- **Task statement**:
Every line containing "paragraph" should be copied out. Go through the entries and find them.

- **Record excerpts**:
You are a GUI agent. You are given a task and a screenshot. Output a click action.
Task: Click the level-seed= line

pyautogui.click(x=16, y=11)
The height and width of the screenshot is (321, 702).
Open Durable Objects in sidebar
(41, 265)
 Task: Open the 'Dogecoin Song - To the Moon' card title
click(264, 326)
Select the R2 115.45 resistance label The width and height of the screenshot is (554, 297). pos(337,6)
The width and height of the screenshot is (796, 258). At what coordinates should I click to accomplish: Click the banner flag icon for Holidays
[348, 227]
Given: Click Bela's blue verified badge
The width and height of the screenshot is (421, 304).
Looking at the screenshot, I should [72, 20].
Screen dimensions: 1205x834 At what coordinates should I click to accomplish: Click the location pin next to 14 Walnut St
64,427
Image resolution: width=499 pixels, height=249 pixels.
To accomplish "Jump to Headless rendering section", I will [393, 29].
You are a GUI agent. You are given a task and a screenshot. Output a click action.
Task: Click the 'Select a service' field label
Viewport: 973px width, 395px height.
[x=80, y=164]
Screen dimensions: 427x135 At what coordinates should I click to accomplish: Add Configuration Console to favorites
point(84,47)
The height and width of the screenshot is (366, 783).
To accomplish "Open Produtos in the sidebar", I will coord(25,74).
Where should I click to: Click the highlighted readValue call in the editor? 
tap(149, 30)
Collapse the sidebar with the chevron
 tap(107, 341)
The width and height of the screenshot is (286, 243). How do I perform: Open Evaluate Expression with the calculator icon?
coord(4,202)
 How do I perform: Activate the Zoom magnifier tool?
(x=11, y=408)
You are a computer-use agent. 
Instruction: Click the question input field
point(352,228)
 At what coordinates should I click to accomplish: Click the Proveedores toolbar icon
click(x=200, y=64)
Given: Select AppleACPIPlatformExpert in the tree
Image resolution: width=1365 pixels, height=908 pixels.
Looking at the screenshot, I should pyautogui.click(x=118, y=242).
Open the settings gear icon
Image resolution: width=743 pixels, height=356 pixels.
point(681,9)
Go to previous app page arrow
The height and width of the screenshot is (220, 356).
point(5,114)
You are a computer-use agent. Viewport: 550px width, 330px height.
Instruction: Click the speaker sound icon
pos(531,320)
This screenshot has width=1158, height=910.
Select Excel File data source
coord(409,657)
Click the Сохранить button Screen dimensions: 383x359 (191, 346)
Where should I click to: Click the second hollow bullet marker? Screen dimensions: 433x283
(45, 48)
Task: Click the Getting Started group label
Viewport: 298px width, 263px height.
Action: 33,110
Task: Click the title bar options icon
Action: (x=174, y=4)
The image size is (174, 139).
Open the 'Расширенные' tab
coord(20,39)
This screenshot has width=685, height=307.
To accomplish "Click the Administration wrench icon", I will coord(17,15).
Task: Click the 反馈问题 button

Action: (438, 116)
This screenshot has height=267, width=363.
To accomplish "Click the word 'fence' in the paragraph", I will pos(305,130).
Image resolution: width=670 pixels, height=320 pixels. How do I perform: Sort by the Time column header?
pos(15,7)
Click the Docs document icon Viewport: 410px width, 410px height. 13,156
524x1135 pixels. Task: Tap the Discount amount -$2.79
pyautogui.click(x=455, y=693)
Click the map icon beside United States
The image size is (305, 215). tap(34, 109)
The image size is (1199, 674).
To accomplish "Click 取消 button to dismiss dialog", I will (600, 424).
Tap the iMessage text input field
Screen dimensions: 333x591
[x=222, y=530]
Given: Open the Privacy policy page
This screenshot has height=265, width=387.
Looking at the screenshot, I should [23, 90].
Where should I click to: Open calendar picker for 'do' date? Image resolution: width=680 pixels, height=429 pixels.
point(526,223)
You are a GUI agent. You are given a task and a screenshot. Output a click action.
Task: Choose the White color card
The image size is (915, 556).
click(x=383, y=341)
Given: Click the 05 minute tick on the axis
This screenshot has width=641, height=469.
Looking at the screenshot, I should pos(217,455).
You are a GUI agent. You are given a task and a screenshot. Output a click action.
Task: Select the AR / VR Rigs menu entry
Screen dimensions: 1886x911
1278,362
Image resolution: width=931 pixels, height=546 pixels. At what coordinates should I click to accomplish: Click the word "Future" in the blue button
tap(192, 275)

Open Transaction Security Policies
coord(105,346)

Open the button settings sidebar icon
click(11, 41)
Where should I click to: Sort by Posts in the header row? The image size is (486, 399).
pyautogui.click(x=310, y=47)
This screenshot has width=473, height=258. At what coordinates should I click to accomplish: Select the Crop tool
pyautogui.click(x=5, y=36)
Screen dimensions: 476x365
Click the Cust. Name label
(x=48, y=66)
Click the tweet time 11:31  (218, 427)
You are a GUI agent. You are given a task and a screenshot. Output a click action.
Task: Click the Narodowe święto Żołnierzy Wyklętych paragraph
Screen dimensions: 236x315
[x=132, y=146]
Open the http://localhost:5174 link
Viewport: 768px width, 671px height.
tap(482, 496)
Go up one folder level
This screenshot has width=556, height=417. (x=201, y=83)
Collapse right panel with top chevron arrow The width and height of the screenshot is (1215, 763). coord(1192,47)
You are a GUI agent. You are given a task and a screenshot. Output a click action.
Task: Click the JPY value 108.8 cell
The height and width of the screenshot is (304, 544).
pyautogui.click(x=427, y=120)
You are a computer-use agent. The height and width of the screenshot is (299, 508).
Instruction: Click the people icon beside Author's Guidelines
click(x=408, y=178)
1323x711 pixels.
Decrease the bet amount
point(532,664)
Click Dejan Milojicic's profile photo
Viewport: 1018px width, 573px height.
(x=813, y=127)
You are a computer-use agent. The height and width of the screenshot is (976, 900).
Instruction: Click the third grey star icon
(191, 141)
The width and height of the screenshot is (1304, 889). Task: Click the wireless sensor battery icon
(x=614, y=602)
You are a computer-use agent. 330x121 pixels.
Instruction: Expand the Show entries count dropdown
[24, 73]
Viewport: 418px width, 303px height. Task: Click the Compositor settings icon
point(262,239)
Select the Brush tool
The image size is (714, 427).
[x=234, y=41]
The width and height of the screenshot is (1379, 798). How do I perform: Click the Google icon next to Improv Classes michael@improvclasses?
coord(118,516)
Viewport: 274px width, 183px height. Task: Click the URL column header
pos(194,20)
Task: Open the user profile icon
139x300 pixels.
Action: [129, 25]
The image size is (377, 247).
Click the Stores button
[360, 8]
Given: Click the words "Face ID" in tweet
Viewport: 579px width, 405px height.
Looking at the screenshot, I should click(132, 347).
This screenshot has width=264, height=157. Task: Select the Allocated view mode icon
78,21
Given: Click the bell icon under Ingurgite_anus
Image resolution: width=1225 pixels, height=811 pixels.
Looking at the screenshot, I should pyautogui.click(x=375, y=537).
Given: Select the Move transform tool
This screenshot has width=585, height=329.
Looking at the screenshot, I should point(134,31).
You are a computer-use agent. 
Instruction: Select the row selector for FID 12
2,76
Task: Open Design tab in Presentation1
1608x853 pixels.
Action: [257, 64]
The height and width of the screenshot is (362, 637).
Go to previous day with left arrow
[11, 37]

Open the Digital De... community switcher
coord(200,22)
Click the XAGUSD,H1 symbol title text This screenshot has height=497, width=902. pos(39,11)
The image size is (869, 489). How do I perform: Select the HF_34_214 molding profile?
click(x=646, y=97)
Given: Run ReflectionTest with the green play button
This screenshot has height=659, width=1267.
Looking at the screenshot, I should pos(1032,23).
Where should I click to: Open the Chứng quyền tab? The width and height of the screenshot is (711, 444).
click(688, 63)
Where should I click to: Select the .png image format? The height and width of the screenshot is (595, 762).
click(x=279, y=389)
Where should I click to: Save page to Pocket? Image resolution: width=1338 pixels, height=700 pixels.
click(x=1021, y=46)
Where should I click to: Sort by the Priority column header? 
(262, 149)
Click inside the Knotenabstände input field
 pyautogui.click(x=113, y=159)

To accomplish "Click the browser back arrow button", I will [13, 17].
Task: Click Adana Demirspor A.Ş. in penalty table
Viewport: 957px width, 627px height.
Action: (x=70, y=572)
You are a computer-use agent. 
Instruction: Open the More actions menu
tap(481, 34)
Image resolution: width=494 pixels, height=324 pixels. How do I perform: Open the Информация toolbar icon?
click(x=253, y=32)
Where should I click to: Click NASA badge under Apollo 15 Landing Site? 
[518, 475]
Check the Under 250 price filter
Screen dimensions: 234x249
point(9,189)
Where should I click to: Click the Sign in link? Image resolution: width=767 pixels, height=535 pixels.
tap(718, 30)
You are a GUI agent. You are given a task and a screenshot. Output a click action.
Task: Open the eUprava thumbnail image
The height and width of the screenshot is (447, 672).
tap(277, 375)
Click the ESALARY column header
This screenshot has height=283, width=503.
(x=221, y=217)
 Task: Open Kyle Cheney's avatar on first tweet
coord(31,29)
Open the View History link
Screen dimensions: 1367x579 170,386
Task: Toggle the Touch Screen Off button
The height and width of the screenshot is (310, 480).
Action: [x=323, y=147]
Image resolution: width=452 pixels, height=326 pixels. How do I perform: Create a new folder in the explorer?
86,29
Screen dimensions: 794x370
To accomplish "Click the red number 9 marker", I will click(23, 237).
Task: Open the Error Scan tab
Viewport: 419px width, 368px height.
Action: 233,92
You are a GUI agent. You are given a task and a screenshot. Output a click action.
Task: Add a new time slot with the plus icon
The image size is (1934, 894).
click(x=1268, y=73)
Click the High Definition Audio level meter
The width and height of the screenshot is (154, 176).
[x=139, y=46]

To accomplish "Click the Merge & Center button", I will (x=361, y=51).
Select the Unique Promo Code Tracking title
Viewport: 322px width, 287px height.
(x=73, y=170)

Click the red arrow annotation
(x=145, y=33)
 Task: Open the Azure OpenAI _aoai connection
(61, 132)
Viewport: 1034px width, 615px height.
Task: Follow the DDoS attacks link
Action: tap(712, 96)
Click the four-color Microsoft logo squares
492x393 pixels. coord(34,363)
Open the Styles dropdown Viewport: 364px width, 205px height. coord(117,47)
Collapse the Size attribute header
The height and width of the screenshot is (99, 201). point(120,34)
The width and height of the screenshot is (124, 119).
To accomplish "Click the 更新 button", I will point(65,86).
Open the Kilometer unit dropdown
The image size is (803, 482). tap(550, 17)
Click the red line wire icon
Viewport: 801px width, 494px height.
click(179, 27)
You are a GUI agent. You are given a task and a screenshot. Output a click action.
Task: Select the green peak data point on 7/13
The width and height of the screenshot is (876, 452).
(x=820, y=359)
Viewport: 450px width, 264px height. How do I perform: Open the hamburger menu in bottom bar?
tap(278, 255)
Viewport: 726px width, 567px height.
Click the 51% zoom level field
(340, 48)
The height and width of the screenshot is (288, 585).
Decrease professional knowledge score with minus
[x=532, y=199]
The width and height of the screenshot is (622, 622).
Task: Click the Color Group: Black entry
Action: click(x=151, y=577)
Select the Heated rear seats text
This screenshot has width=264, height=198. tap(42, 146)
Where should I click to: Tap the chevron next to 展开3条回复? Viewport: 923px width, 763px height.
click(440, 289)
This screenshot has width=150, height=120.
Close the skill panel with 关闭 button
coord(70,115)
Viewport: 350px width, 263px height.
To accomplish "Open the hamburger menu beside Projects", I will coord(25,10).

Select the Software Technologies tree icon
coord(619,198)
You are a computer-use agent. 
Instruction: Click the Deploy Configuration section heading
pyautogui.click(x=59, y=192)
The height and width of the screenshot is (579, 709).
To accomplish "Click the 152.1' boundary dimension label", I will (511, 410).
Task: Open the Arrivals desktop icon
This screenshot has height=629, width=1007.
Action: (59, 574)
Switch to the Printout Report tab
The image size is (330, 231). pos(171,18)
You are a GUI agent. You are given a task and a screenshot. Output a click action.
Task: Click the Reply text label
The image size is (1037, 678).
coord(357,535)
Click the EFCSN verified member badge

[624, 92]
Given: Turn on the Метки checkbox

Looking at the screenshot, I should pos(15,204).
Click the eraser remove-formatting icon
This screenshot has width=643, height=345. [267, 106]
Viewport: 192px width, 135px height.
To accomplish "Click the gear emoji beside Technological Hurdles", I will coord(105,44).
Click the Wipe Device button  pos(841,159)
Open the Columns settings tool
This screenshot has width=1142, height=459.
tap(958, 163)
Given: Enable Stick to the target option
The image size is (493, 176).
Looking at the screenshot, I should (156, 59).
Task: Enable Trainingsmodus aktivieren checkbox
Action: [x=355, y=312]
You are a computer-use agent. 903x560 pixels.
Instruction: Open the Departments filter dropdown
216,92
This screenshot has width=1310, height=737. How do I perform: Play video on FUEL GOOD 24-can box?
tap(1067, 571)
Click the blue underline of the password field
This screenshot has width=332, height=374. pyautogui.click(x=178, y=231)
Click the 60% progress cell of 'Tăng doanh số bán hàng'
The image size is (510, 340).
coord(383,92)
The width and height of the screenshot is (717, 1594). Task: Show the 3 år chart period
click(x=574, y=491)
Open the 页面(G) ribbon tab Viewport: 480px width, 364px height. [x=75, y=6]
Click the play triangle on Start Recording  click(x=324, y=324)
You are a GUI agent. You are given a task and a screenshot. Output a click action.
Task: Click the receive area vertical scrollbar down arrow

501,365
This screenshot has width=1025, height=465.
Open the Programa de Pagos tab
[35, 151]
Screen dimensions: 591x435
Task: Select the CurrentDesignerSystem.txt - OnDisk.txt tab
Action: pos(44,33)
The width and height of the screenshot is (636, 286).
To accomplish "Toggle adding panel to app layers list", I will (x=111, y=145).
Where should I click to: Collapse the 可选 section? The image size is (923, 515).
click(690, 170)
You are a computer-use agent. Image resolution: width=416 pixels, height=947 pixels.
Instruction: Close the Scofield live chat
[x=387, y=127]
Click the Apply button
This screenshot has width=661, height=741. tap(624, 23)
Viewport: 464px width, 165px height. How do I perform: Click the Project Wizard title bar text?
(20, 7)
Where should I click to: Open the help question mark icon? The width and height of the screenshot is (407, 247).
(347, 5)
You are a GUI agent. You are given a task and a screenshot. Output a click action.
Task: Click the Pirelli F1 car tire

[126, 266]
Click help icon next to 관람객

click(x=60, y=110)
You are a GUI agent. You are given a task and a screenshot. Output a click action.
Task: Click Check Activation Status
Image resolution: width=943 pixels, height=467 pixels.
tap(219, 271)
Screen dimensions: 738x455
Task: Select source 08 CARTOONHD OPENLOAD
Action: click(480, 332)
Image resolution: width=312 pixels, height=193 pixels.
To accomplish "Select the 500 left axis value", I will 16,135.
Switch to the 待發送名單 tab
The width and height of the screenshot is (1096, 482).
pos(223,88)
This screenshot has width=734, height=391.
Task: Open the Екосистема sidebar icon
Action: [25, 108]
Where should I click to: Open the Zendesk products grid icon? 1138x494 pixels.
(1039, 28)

- **Response to the task**:
To accomplish "Click the word 'fence' in the paragraph", I will pos(305,130).
Task: Click the Narodowe święto Żołnierzy Wyklętych paragraph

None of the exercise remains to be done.